So we learn today from RawStory’s Eric Dolan that an upcoming political science study will show that believe in a biblical “End of Days” is a tangible factor in resistance to public action to prevent or mitigate climate change:
The study, based on data from the 2007 Cooperative Congressional Election Study, uncovered that belief in the “Second Coming” of Jesus reduced the probability of strongly supporting government action on climate change by 12 percent when controlling for a number of demographic and cultural factors. When the effects of party affiliation, political ideology, and media distrust were removed from the analysis, the belief in the “Second Coming” increased this effect by almost 20 percent.

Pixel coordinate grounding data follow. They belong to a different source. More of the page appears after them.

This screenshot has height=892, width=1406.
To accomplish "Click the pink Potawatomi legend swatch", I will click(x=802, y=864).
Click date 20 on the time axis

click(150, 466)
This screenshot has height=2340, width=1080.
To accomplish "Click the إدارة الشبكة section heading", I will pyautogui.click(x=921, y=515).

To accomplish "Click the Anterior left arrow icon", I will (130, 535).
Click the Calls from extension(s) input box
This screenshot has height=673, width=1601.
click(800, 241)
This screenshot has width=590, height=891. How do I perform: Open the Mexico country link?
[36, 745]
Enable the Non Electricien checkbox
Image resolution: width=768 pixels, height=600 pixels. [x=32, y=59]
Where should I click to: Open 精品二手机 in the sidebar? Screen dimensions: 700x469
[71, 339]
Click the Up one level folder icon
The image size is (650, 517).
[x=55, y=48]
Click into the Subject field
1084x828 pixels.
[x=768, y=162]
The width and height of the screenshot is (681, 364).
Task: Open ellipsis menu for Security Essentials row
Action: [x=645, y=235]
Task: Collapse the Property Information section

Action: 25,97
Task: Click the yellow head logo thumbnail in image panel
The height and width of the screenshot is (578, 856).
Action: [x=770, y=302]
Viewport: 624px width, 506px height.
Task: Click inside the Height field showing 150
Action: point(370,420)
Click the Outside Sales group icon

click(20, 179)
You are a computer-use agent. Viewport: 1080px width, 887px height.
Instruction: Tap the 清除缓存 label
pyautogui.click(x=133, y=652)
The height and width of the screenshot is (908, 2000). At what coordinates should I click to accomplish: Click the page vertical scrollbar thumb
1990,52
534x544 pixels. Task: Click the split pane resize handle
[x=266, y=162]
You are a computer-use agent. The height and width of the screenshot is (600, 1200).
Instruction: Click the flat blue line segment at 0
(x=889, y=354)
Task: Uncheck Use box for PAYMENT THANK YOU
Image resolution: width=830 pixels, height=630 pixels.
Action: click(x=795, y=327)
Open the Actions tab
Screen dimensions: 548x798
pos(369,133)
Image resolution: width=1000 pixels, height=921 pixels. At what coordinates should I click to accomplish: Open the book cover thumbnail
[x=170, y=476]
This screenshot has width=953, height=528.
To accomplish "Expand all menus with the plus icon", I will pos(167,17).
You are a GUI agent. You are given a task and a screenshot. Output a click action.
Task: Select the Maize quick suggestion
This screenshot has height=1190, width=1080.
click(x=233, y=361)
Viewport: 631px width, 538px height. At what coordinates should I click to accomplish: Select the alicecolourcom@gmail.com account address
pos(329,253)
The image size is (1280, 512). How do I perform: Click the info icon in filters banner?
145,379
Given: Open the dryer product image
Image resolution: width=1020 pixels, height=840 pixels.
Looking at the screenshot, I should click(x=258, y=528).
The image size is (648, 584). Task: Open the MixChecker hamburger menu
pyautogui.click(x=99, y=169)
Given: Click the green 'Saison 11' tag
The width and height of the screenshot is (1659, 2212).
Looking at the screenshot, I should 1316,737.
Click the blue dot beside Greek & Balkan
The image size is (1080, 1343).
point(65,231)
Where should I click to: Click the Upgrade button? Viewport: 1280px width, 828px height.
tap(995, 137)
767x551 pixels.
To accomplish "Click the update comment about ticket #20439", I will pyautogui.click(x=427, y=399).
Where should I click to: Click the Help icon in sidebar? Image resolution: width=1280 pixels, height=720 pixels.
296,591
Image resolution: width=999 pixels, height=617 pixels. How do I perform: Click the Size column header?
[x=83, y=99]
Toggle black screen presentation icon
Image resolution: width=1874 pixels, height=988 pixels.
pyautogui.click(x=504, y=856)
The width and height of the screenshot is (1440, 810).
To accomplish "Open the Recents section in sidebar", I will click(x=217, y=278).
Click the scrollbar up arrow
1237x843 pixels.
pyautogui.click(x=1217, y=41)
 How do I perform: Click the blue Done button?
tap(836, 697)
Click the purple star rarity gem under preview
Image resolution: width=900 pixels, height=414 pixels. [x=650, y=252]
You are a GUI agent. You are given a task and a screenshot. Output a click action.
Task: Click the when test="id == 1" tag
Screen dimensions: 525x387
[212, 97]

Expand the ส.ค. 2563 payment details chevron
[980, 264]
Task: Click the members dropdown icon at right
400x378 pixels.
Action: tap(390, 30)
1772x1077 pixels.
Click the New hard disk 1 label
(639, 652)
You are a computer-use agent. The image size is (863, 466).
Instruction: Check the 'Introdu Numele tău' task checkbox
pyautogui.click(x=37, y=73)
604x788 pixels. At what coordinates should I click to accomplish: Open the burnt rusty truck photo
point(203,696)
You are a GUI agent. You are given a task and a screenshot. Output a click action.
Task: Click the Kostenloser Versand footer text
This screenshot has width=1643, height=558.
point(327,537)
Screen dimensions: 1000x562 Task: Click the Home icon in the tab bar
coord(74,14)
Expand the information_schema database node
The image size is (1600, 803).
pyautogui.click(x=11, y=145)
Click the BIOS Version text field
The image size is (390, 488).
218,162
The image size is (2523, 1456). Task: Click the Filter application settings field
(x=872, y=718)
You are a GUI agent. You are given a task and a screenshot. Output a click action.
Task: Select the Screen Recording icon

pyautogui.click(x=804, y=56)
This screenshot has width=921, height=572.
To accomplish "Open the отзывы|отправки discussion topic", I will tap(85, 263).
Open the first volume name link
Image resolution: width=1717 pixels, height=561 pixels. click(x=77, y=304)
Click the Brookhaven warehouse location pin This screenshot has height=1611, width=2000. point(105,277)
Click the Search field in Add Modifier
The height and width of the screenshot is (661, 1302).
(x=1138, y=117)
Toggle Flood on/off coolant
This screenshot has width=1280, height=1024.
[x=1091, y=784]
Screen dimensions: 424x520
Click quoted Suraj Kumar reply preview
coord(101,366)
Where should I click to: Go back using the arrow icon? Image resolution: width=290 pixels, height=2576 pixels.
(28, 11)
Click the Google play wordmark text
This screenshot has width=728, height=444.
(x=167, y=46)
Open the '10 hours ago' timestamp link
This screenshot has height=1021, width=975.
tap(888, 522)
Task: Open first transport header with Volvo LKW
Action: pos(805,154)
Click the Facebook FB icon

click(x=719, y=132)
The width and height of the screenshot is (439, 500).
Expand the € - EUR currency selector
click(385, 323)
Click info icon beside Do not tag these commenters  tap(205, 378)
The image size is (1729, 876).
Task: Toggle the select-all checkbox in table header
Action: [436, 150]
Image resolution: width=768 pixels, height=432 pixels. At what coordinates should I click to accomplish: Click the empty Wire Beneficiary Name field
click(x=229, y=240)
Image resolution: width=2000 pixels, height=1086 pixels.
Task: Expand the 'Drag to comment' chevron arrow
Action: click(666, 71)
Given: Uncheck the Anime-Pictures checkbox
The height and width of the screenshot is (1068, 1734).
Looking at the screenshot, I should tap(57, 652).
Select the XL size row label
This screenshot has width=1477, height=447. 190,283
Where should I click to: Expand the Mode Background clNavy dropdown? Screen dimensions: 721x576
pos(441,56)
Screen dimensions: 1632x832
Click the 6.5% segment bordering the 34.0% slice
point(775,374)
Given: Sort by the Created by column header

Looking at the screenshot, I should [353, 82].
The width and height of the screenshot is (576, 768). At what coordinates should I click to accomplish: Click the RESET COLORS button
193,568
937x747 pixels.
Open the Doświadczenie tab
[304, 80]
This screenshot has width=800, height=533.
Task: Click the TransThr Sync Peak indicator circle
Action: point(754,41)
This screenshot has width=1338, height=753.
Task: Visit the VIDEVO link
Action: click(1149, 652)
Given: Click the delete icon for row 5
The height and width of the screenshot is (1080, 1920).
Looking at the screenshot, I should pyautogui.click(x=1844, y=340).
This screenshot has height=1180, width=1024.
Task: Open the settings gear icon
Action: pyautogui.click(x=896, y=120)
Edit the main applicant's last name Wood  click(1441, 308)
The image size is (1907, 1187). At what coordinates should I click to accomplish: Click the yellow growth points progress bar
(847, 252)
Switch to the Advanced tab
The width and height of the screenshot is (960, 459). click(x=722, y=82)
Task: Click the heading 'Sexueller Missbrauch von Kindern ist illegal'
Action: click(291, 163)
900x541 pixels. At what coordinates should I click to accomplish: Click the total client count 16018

“[I]t stands to reason that most nonbelievers would support preserving the Earth for future generations, but that end-times believers would rationally perceive such efforts to be ultimately futile, and hence ill-advised,” Barker and Bearce [the authors of the study] explained.
Well, maybe some end-time believers think that way, but I don’t know that it’s “rational” or for that matter “biblical.” Here’s Matthew 25:13:
Watch therefore, for ye know neither the day nor the hour wherein the Son of man cometh.
That verse is sometimes quoted to suggest an imminent apocalypse, but it could be read in the opposite manner. So even if you think the Earth has an “expiration date,” it could be so far into the future that it might be nice to keep it life-sustaining for a good while just yet.